→ How to complete this task
"Click 'finance their" appears in one line of the listing below; retype that line and every later line exactly, stopping at the end, and nothing else.

→ Exercise data
Start of Block

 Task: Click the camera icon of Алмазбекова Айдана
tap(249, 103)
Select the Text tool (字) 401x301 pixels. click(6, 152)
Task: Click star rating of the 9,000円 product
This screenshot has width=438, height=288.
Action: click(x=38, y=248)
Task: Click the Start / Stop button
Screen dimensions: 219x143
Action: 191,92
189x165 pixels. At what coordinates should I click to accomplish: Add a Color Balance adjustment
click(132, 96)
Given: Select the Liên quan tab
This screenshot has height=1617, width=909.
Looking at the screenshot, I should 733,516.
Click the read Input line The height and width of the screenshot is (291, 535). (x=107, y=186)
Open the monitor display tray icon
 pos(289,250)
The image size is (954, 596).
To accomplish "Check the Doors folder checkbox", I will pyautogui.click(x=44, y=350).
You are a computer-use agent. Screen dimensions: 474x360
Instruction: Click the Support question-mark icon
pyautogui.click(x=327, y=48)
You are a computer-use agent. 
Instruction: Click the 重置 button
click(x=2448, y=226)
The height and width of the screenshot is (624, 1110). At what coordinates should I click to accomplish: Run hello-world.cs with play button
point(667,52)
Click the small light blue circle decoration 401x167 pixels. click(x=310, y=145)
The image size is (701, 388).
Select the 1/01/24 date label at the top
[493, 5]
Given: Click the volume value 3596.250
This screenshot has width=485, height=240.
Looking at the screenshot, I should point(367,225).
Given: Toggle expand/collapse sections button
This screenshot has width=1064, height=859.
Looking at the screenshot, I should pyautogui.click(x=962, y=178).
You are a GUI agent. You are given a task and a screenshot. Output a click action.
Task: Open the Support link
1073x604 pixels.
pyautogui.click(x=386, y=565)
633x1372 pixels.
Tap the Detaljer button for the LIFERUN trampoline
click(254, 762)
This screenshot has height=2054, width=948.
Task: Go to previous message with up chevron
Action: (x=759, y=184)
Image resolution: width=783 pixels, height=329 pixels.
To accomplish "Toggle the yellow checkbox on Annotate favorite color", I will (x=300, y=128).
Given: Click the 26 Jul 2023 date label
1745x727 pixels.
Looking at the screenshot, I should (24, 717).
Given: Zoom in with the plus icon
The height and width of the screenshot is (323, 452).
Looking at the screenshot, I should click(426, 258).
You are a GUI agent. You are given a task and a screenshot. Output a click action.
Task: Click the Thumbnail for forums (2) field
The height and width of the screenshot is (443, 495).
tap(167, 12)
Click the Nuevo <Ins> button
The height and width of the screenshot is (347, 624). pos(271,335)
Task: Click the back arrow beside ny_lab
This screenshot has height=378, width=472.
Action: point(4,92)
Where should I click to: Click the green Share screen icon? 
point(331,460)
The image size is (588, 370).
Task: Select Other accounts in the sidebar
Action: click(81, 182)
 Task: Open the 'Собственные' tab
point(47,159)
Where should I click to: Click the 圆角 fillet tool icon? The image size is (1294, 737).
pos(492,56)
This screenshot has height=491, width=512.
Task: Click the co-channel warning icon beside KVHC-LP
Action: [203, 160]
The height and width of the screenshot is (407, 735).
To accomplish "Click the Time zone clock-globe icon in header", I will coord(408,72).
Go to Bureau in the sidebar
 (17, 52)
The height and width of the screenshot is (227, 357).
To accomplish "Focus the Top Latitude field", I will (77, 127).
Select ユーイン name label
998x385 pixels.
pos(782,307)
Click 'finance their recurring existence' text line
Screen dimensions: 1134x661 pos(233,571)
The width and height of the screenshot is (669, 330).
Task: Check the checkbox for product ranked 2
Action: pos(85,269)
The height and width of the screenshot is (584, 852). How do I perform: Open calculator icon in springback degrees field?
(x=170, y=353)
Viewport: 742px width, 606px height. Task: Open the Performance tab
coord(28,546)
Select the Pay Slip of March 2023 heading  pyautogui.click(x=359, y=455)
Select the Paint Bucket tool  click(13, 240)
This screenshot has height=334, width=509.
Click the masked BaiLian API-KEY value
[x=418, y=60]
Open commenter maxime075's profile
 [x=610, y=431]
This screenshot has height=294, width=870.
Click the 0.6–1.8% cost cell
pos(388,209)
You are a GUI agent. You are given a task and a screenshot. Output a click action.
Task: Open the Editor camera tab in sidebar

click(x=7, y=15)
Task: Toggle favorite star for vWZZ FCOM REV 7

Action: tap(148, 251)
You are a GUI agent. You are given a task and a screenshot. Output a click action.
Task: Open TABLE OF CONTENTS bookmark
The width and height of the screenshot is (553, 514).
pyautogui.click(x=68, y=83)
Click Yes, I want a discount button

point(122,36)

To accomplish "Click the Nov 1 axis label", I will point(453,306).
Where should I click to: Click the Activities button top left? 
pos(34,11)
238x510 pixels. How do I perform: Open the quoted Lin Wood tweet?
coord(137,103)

End of Block

→ Solution below
Click 'finance their recurring existence' text line
Screen dimensions: 1134x661 pos(233,571)
The width and height of the screenshot is (669, 330).
Task: Check the checkbox for product ranked 2
Action: pos(85,269)
The height and width of the screenshot is (584, 852). How do I perform: Open calculator icon in springback degrees field?
(x=170, y=353)
Viewport: 742px width, 606px height. Task: Open the Performance tab
coord(28,546)
Select the Pay Slip of March 2023 heading  pyautogui.click(x=359, y=455)
Select the Paint Bucket tool  click(13, 240)
This screenshot has height=334, width=509.
Click the masked BaiLian API-KEY value
[x=418, y=60]
Open commenter maxime075's profile
 [x=610, y=431]
This screenshot has height=294, width=870.
Click the 0.6–1.8% cost cell
pos(388,209)
You are a GUI agent. You are given a task and a screenshot. Output a click action.
Task: Open the Editor camera tab in sidebar

click(x=7, y=15)
Task: Toggle favorite star for vWZZ FCOM REV 7

Action: tap(148, 251)
You are a GUI agent. You are given a task and a screenshot. Output a click action.
Task: Open TABLE OF CONTENTS bookmark
The width and height of the screenshot is (553, 514).
pyautogui.click(x=68, y=83)
Click Yes, I want a discount button

point(122,36)

To accomplish "Click the Nov 1 axis label", I will point(453,306).
Where should I click to: Click the Activities button top left? 
pos(34,11)
238x510 pixels. How do I perform: Open the quoted Lin Wood tweet?
coord(137,103)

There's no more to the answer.